> YOUR GOAL: Which lines below contain the word "resolution" with exactly that capitalization? Show each of them in full.
--*--
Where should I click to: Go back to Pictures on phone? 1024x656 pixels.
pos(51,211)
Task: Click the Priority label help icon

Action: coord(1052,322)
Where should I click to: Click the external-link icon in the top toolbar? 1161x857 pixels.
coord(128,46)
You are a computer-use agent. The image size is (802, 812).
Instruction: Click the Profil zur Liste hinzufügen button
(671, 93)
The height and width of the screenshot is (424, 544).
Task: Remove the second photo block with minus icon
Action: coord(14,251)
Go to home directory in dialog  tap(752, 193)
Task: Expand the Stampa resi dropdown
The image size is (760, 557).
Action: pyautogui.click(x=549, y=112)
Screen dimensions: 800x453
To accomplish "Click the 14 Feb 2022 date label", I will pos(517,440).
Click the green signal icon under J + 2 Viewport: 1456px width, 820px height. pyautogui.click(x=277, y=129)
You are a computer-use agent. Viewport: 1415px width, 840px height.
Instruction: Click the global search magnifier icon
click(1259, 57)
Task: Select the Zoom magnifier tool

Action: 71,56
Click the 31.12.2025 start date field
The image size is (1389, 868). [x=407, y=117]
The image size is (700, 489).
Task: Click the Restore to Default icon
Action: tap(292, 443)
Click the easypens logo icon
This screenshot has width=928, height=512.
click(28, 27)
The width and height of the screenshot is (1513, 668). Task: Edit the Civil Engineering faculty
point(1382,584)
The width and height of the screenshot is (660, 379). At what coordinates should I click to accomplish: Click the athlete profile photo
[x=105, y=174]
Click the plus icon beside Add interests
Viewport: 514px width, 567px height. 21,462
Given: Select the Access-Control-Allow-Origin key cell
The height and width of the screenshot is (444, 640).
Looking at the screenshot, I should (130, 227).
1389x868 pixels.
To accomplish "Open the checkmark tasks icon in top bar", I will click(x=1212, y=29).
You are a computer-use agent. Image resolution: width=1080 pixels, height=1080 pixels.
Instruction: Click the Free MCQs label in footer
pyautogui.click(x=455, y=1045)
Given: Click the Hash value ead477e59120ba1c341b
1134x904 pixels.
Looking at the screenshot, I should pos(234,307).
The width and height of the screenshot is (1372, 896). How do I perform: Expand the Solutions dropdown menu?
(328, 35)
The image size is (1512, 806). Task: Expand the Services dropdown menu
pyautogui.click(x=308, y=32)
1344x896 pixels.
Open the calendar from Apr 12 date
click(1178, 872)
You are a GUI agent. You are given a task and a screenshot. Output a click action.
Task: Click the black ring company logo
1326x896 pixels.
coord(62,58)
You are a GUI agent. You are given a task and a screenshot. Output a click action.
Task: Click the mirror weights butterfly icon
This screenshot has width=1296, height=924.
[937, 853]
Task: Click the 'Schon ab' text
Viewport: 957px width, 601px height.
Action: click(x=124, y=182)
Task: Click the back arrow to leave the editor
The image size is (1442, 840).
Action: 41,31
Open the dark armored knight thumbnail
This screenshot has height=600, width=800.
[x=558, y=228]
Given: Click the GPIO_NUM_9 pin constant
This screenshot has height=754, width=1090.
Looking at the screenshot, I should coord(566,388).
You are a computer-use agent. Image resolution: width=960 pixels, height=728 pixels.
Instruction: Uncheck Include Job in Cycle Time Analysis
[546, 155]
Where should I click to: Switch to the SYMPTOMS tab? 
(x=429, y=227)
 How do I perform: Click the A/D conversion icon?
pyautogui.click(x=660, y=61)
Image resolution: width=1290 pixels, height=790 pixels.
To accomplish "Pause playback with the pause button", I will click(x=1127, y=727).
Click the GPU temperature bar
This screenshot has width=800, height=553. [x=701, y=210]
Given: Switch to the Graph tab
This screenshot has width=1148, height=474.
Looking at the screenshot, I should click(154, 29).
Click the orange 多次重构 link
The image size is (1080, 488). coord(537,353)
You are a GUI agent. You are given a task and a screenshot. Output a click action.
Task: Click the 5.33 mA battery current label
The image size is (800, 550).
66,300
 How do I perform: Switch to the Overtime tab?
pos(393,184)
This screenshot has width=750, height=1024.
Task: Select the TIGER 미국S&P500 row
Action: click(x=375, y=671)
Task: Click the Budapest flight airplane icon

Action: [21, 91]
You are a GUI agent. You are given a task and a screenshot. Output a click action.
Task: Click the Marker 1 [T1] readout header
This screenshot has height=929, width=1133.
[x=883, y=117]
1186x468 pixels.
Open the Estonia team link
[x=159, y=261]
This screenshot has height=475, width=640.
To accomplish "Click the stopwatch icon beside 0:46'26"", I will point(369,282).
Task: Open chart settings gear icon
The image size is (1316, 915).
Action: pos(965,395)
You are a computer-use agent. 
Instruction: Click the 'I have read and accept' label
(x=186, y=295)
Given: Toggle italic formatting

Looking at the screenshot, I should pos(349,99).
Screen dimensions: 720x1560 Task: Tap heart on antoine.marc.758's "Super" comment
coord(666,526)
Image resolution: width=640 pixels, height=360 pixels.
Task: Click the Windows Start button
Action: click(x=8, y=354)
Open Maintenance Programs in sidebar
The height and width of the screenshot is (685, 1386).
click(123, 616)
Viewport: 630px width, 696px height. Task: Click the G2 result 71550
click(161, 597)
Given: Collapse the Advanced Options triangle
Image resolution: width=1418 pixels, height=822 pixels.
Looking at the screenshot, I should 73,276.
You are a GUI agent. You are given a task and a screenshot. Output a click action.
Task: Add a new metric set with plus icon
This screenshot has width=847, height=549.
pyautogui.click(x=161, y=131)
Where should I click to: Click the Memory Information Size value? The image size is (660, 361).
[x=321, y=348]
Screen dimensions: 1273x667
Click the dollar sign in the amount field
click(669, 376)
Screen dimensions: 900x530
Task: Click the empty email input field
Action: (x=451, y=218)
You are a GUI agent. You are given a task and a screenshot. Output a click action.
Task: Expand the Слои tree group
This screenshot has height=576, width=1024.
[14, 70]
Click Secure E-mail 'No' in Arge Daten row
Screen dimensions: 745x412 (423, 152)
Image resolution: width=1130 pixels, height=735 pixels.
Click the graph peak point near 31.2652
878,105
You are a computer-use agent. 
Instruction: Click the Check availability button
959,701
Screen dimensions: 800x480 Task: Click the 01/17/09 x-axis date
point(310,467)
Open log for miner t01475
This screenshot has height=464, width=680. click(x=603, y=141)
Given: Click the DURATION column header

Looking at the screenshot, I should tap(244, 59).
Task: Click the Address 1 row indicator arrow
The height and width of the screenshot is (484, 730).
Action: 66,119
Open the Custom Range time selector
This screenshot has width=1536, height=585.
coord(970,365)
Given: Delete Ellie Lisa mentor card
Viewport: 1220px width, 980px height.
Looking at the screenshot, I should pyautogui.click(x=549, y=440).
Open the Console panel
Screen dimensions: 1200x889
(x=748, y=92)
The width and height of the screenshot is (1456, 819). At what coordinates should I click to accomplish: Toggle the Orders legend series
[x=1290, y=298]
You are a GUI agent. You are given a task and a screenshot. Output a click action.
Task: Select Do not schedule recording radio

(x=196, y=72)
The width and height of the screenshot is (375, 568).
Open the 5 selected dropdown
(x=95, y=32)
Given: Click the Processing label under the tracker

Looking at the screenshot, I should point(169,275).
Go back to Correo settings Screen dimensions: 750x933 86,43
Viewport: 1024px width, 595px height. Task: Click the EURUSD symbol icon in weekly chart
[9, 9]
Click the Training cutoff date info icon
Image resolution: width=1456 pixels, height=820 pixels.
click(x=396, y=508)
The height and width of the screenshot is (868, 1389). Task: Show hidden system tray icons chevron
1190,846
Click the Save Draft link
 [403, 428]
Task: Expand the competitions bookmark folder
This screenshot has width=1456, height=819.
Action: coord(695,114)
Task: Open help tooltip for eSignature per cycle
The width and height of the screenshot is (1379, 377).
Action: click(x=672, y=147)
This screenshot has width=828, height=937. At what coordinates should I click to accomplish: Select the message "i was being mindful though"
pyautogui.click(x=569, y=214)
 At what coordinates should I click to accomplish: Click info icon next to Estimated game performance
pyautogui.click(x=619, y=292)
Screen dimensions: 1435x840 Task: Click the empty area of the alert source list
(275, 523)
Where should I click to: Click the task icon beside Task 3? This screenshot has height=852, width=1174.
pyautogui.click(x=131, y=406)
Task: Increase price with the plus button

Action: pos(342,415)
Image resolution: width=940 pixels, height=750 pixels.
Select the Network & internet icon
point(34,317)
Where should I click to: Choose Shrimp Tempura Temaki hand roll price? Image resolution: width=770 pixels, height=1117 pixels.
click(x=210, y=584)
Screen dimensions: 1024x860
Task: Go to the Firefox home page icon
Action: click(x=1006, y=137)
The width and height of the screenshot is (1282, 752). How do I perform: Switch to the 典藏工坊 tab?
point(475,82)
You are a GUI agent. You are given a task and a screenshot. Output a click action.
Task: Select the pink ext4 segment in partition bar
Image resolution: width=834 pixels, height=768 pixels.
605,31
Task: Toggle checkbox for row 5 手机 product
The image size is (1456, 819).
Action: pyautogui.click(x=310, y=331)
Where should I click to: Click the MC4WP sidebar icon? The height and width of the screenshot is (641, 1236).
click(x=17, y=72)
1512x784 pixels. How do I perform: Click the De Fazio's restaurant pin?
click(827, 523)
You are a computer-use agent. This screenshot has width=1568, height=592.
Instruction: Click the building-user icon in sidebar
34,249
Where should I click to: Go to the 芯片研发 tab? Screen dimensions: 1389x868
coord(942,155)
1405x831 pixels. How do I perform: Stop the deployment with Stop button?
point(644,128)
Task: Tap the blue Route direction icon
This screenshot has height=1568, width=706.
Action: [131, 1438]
--*--
> OUTPUT BELOW:
You are a computer-use agent. Image resolution: width=1080 pixels, height=1080 pixels.
You are a computer-use agent. Image resolution: width=960 pixels, height=728 pixels.
Image resolution: width=1290 pixels, height=790 pixels.
Image resolution: width=640 pixels, height=360 pixels.
Image resolution: width=1418 pixels, height=822 pixels.
Image resolution: width=1130 pixels, height=735 pixels.
Image resolution: width=1456 pixels, height=820 pixels.
Image resolution: width=940 pixels, height=750 pixels.
Where should I click to: Choose Shrimp Tempura Temaki hand roll price? Image resolution: width=770 pixels, height=1117 pixels.
Image resolution: width=834 pixels, height=768 pixels.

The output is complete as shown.